_GIVEN RECORDS_:
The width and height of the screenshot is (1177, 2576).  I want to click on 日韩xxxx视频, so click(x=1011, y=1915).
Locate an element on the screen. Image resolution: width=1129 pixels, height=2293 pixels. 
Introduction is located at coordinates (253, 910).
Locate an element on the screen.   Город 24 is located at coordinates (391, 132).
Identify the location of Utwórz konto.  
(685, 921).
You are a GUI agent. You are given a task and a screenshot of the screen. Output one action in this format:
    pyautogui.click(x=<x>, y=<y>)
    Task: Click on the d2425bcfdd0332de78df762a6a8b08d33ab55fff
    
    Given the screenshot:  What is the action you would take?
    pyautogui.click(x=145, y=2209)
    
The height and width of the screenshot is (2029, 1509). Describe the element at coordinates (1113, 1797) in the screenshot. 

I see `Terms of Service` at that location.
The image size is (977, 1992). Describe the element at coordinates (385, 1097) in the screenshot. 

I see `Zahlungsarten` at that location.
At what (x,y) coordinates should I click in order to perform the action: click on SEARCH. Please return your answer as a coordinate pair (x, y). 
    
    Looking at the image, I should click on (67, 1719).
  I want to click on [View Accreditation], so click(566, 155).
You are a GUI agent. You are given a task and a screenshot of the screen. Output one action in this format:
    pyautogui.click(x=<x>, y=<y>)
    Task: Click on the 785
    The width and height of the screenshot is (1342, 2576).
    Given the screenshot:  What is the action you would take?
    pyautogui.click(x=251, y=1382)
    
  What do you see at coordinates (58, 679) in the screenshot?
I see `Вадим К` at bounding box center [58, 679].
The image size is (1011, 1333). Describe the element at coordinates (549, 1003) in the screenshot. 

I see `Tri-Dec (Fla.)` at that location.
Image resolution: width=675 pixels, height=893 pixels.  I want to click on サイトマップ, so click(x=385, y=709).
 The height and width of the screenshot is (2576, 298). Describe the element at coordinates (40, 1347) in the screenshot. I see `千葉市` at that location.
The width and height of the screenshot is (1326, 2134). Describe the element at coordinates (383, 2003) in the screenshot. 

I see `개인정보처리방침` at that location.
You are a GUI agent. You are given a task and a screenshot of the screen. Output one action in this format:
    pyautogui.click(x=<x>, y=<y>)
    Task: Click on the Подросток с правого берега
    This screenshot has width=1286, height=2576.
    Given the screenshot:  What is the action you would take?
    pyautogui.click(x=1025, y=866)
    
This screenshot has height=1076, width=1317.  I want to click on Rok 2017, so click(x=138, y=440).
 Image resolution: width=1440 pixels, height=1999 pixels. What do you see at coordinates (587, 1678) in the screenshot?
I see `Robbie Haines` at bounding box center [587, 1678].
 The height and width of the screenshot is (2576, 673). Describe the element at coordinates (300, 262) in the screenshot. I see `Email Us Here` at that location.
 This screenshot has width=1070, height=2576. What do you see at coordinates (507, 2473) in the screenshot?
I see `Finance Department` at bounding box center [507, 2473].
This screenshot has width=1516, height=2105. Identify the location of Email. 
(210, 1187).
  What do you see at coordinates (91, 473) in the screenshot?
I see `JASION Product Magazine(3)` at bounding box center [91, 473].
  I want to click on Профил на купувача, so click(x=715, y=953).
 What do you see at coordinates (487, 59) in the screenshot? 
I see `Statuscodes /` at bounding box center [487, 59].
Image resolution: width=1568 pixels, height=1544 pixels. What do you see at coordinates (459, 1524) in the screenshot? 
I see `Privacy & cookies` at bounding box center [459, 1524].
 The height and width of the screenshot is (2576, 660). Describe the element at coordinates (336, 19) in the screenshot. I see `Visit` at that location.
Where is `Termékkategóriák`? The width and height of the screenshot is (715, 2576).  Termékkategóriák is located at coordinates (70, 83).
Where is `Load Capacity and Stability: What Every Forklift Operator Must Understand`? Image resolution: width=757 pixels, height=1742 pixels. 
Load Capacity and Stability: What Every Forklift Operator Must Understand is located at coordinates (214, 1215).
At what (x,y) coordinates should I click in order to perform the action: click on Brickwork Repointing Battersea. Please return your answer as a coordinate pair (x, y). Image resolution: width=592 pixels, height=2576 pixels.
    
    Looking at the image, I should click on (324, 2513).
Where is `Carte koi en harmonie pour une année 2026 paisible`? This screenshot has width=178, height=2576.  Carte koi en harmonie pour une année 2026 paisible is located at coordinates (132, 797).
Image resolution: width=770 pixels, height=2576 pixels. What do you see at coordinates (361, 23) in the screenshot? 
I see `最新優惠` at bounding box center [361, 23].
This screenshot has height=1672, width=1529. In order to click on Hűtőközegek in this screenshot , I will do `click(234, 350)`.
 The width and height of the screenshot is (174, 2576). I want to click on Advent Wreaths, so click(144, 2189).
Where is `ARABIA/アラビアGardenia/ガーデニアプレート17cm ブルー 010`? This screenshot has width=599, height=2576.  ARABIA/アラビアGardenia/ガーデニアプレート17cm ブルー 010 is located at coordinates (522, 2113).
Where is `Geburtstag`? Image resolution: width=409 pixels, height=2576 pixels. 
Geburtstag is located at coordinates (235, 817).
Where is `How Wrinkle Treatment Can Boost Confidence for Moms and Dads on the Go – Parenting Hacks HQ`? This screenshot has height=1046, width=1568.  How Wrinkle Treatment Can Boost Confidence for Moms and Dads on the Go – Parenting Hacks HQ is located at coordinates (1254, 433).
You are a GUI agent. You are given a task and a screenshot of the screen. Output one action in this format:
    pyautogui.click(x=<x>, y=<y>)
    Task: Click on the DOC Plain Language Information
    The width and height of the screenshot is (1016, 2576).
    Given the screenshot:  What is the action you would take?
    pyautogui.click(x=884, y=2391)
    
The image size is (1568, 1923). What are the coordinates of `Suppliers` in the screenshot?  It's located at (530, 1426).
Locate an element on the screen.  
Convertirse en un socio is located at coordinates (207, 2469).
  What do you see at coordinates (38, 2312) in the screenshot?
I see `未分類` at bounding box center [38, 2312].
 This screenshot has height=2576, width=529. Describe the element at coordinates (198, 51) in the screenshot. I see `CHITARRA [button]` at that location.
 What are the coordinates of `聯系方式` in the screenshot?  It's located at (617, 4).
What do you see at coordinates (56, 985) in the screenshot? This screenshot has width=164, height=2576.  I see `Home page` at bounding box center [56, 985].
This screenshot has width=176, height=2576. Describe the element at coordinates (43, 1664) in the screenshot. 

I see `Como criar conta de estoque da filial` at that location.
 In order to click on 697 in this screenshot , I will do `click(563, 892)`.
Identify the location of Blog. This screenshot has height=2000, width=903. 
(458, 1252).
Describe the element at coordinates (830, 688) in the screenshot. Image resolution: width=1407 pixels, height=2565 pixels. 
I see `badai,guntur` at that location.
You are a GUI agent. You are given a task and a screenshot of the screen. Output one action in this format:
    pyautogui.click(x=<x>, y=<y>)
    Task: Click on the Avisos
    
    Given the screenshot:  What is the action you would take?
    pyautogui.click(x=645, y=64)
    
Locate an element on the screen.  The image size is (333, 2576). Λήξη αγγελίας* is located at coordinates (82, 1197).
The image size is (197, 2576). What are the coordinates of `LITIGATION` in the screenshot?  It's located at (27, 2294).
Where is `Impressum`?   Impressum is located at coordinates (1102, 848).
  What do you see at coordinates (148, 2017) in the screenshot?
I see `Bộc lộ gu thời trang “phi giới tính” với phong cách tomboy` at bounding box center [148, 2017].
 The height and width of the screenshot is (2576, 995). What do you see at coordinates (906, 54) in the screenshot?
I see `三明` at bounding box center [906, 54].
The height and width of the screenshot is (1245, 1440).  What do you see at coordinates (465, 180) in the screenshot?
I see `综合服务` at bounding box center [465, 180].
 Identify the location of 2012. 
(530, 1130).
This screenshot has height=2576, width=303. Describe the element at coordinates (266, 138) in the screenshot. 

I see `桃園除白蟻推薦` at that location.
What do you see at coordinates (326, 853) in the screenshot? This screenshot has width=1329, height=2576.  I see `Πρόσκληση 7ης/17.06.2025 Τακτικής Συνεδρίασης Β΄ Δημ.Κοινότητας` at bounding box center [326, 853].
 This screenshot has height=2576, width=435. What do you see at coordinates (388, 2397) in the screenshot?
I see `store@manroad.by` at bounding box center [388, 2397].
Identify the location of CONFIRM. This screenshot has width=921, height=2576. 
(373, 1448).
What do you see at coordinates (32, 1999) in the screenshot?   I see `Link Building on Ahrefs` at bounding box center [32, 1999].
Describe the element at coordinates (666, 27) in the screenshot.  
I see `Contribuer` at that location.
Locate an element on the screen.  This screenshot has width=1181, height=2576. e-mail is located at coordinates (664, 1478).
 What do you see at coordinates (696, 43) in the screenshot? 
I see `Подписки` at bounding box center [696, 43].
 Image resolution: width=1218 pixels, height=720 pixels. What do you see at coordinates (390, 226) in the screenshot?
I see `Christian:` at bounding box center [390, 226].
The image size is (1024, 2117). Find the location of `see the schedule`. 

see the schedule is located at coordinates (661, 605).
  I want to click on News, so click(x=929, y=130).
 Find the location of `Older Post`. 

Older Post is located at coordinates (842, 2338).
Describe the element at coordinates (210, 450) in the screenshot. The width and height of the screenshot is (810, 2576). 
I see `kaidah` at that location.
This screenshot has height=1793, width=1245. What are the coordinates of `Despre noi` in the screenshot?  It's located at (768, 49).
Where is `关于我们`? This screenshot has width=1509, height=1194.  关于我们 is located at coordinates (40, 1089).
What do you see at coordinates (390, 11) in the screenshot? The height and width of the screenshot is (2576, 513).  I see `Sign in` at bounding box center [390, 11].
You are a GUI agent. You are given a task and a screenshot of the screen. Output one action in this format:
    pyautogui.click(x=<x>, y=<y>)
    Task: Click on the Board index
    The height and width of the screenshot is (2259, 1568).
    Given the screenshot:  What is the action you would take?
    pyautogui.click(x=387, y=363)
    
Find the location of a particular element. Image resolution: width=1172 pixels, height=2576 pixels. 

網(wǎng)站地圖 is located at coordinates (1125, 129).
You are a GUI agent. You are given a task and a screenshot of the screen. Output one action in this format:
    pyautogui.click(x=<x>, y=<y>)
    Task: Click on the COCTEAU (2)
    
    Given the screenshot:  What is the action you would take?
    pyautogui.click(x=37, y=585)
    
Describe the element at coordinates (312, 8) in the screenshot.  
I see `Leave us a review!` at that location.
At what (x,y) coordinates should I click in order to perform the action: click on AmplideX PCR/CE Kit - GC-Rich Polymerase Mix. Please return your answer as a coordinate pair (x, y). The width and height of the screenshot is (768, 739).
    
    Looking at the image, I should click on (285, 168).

_WHAT THE TASK ASKS_:
Locate each line above that contains the string "Understand" and copy those lines.

_EXPECTED ANSWER_:
Where is `Load Capacity and Stability: What Every Forklift Operator Must Understand`? Image resolution: width=757 pixels, height=1742 pixels. 
Load Capacity and Stability: What Every Forklift Operator Must Understand is located at coordinates (214, 1215).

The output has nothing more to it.